Napoléon III urinait du sang presque pur

A partir de l’année 1865, le neveu de Napoléon 1er supporte de moins en moins le calcul à la vessie qui lui fait vivre le martyre. Mais ses médecins préfèrent voir souffrir Napoléon III plutôt que de le faire mourir sous leur bistouri. Et c’est un véritable somnambule qui part à la guerre en 1870.

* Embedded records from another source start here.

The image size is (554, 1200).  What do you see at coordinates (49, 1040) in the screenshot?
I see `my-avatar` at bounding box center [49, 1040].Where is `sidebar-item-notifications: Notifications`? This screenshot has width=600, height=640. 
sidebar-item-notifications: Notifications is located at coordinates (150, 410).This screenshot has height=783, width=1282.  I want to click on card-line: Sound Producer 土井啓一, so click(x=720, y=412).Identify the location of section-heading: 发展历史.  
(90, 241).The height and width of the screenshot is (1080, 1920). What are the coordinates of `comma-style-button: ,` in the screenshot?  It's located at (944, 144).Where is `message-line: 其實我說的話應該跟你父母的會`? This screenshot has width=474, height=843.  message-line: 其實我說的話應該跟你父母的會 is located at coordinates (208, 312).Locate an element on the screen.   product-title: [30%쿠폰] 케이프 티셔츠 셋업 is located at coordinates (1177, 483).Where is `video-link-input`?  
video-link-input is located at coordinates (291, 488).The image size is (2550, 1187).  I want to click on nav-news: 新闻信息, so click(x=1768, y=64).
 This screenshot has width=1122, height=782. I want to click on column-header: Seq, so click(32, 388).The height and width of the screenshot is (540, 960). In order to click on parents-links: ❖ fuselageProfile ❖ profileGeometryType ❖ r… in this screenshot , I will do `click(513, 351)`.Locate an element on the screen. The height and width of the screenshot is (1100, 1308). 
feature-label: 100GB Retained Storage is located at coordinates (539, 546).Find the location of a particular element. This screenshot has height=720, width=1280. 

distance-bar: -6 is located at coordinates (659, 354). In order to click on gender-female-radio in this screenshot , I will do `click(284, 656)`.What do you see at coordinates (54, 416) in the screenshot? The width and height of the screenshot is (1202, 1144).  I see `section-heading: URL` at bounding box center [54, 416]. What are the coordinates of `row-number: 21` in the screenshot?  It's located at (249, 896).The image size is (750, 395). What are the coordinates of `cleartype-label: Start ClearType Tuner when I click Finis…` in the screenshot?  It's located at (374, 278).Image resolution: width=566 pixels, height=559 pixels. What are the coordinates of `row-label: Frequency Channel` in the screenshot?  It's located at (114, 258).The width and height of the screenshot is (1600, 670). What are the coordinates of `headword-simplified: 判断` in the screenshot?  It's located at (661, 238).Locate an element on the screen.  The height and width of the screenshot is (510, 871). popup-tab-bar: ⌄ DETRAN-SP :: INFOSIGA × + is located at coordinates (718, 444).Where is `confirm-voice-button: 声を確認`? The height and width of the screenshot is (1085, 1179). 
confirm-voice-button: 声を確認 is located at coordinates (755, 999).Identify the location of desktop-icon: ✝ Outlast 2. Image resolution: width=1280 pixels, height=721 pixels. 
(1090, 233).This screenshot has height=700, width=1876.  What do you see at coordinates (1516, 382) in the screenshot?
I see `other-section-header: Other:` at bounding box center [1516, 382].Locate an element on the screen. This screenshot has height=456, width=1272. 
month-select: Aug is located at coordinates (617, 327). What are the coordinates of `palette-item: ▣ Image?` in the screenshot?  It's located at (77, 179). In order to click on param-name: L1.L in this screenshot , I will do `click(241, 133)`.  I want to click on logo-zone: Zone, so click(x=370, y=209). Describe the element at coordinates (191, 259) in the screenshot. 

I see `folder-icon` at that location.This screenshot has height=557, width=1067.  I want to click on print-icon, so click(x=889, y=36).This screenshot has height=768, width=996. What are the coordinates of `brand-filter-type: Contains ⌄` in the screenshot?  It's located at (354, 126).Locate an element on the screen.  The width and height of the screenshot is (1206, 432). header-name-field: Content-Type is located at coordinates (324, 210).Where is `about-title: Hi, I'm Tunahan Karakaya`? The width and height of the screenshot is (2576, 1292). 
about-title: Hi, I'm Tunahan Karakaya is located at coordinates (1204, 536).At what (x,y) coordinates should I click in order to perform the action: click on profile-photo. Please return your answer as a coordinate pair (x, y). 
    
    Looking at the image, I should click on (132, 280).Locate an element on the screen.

Napoléon III avait un calcul dans la vessie

En 1865, des douleurs dans le bas-ventre et une gêne urinaire devenue courante chez lui s’associent pour la première fois à de la fièvre. Napoléon III est au camp de Châlons, c’est donc à Larrey, inspecteur du service de santé des armées, que revient le soin de l’examiner et de diagnostiquer là, un calcul dans la vessie. Une lithotritie est proposée à l’empereur qui ne dit ni oui ni non, mais bientôt une amélioration s’étant produite et la fièvre ayant disparu, il n’en est momentanément plus question.
Dans les deux années qui suivent, la situation va évoluer ainsi : quand Napoléon III souffre, il admet l’opération ; dès qu’il va mieux, il la rejette ou en repousse indéfiniment la date. Conneau, son Premier médecin, trouve beaucoup plus distrayant d’attribuer les fonds secrets dont le souverain lui a confié la gestion que de jouer son rôle en tentant de convaincre celui-ci de se faire opérer. Nélaton, à qui reviendrait ce rôle et qui a de solides raisons de craindre de demeurer pour la postérité le chirurgien qui a tué l’empereur, partage le même attentisme.
De son côté, l’opinion publique observe, jugeant Napoléon III vieilli, le visage parfois défait, l’allure lourde. Certains ministres le trouvent même souvent absent, évoquant à mi-voix son engourdissement lors des Conseils. Mais l’empereur ne stoppe pas ses activités et, à en croire les rumeurs, le nombre de ses aventures galantes ne diminuerait pas.
La fin de l’été 1869 est pesante. Les accès fébriles se multiplient alors que les douleurs sont deveniks constantes.Le 12 septembre, le départ d’Eugénie pour Suez, où elle doit aller inaugurer le canal est annulé. Mais, une nouvelle fois, les choses paraissent s’améliorer. L’impératrice part, mais lors des adieux, plusieurs témoins observent que Napoléon III semble fardé.
Le 1er juillet 1870, tout s’assombrit de nouveau. Au docteur Sée qui trouve que le calcul a notablement grossi, le malade confie : Je souffre tellement qu’il ne m’est pas possible de monter à cheval. Sée exige alors une consultation générale à laquelle Conneau et Nélaton ne peuvent se soustraire et où il expose que seule une lithotritie urgente peut sauver l’Empereur. Nélaton demeure silencieux. S’il occupait en qualité de malade ordinaire un lit de votre salle d’hôpital, que feriez-vous demain à la visite ? , lui lance Sée exaspéré. Je le sonderai, répond calmement le chirurgien qui ajoute : Mon cher confrère, vous êtes bien jeune. Vous ne savez pas ce que c’est de soigner un souverain ; ce n’est pas un malade comme un autre. Il faut savoir attendre et dissimuler quelquefois son diagnostic.

Napoléon III urinait du sang presque pur

Napoléon III, malade, avait un calcul dans la vessie et urinait du sang presque pur

Nélaton aura gain de cause et rien ne sera décidé. Sans doute, la mort sous son bistouri de Troplong, président du Sénat, et du maréchal Niel, l’un et l’autre présentant le même mal que Napoléon III, ne l’incite pas à se précipiter. Mais l’avenir justifiera le point de vue médical qu’il développe : tant qu’on laissera le calcul en place, le malade souffrira, énormément même par périodes, mais il vivra ; dès qu’on se mêlera d’enlever le calcul, la mort ne sera pas bien loin. Mais, pour l’image du souverain, il en eût peut-être été mieux ainsi, car, dès le début de la guerre de 1870, immobile, muet, ne répondant à personne, comme le décrit Maxime du Camp, il est devenu, sous l’effet des calmants, un véritable somnambule qu’on hisse sur son cheval, sa culotte bourrée de serviettes. Un médecin dira qu’il urinait du sang presque pur.
Apprenant le départ de Napoléon III pour Metz, Sée s’était écrié : C’est abominable de mettre un homme dans un pareil état à la tête d’une armée. C’est la surprise du médecin qui surprend. Il était bien placé pour savoir que l’abomination était de ne pas avoir déchargé l’empereur de ses responsabilités, sinon en 1869, du moins dans les jours qui suivirent la consultation de juillet 1870.